REQUIRED WORK - How many lines in the records below contain the word "section"? Reply with the number alone.

EXTRACTED INFORMATION -
-*-*-
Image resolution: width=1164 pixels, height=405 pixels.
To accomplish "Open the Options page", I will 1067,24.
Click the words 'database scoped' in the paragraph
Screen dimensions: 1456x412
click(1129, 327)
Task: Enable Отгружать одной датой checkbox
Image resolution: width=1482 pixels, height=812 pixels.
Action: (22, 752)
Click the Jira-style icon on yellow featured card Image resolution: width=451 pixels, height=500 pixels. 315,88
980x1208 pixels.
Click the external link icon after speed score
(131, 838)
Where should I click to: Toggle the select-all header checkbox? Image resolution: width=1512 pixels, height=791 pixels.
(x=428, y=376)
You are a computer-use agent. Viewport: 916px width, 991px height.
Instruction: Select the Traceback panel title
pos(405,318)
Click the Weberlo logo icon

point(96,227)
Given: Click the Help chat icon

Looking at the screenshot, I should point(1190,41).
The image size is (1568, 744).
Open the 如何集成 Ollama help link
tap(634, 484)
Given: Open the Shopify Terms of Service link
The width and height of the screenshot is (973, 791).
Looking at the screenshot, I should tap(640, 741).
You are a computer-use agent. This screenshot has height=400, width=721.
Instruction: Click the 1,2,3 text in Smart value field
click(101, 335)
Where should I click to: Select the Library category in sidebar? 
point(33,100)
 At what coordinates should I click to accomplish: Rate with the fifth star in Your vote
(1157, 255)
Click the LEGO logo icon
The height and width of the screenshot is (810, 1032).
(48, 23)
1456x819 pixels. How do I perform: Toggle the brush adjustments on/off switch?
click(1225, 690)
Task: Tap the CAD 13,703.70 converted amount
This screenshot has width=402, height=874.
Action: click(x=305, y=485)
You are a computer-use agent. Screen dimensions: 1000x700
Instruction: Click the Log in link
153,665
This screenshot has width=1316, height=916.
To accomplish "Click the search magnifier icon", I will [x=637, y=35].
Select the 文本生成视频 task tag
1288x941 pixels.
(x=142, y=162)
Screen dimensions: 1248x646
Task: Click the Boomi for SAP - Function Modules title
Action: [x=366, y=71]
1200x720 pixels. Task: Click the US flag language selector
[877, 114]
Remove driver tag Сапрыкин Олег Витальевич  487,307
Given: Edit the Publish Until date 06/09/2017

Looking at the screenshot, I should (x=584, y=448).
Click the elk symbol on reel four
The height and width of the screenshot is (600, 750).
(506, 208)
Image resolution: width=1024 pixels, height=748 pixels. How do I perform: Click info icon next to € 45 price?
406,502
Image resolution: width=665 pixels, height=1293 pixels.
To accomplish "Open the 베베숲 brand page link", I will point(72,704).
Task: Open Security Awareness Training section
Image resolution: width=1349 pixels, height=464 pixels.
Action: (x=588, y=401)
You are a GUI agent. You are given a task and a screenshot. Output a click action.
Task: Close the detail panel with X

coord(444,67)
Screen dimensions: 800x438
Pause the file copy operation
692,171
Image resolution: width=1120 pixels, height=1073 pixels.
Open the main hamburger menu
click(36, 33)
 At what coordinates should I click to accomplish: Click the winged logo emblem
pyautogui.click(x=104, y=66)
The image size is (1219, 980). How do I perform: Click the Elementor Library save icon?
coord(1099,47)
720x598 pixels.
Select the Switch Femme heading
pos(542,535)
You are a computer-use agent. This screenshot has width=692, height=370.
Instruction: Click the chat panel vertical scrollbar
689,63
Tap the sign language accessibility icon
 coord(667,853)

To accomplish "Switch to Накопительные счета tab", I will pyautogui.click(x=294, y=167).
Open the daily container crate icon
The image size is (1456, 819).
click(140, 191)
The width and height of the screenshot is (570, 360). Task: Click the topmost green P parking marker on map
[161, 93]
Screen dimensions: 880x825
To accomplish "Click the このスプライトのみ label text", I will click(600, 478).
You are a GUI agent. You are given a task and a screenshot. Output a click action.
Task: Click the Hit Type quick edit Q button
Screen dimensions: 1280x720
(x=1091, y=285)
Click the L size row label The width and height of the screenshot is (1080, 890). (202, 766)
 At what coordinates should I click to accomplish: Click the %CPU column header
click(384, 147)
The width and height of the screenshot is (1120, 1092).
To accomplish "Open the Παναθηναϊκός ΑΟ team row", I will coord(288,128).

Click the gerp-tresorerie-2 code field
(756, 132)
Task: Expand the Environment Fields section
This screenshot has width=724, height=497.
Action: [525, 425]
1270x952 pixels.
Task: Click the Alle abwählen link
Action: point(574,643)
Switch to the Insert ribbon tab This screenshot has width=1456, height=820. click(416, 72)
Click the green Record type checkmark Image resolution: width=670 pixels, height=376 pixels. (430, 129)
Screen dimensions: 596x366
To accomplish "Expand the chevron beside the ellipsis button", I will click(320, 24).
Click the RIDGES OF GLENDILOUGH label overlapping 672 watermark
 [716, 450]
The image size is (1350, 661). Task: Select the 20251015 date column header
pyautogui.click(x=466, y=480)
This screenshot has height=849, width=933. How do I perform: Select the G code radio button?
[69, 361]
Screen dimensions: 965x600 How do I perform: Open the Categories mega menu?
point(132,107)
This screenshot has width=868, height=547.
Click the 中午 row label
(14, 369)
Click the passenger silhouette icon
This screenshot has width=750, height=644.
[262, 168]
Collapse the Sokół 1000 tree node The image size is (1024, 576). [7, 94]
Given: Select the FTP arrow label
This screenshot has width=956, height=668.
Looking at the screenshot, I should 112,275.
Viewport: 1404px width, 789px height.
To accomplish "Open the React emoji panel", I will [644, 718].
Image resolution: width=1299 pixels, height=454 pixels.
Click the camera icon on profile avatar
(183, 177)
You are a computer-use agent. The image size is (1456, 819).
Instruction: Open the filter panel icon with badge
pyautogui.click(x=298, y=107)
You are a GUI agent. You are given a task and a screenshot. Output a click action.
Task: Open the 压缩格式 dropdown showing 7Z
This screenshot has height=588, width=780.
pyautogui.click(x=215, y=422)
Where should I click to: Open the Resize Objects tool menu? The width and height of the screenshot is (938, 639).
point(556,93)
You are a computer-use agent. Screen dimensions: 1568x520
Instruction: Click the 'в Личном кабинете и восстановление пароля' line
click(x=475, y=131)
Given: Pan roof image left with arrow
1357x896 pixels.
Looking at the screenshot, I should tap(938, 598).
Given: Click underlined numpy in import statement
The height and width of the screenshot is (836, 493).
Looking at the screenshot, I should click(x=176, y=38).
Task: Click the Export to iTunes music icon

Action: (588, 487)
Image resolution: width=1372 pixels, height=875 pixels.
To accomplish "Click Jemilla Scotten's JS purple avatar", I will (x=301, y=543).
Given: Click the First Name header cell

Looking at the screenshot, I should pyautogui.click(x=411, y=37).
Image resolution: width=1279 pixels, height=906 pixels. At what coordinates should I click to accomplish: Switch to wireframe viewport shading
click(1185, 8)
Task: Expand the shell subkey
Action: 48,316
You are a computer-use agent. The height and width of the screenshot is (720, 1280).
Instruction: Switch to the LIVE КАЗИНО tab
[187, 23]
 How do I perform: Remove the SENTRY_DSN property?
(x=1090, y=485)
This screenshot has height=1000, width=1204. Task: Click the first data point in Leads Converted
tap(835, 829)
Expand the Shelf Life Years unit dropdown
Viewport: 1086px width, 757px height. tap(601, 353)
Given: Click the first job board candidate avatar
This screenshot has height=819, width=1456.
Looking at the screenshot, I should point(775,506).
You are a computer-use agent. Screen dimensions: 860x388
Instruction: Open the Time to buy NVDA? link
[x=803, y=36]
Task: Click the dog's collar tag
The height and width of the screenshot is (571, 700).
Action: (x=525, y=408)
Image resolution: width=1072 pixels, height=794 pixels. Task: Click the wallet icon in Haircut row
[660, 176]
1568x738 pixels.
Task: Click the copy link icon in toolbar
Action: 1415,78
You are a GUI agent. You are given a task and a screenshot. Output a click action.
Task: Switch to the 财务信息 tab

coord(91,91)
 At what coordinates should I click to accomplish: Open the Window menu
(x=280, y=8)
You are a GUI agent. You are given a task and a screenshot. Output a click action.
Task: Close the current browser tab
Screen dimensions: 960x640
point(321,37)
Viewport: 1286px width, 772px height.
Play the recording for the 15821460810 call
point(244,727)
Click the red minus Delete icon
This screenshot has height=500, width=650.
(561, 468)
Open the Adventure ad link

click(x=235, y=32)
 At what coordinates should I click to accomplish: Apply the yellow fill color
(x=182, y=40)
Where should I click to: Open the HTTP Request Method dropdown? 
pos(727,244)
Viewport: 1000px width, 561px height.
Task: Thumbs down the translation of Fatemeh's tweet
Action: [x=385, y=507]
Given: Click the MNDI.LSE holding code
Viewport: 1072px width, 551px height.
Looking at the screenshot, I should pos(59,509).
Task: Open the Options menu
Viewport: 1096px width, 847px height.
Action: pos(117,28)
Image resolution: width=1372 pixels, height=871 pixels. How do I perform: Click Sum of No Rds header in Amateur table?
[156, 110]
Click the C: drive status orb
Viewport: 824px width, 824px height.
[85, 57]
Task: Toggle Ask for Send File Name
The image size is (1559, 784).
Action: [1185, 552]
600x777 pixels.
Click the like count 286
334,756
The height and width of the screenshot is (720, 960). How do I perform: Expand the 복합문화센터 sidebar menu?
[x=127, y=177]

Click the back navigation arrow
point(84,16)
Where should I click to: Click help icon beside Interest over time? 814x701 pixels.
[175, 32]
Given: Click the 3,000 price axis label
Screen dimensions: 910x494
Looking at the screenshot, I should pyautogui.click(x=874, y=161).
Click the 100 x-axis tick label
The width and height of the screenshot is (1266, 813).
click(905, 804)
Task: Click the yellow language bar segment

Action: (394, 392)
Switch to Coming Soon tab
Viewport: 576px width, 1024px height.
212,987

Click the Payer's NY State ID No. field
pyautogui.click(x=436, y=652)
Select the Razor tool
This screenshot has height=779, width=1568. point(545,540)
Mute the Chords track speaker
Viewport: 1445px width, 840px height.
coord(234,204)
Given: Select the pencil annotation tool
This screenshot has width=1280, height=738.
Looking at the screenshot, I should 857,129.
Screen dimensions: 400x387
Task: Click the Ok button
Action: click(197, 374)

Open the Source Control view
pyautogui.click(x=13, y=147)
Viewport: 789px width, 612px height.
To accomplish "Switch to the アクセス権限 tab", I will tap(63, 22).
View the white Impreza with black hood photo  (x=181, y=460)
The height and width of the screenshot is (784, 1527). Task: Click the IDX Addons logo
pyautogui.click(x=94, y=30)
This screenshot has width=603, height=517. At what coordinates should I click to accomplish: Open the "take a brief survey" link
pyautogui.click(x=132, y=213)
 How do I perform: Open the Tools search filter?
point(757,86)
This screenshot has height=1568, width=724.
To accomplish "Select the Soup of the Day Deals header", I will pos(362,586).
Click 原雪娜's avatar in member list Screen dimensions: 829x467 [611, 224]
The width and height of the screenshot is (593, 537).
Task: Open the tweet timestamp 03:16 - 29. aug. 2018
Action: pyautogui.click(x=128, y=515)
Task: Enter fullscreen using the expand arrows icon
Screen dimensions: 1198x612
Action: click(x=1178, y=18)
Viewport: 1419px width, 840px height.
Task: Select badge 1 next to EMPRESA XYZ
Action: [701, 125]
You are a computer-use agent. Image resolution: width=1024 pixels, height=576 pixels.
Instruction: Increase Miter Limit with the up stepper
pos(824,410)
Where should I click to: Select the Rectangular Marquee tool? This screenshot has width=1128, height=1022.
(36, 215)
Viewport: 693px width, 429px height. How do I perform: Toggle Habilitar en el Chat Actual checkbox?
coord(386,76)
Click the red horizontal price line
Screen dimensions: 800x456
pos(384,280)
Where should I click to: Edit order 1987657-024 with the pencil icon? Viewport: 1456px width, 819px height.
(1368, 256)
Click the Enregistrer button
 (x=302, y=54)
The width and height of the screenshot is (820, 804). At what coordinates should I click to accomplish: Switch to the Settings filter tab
-*-*-
SOLVED EXERCISE - 2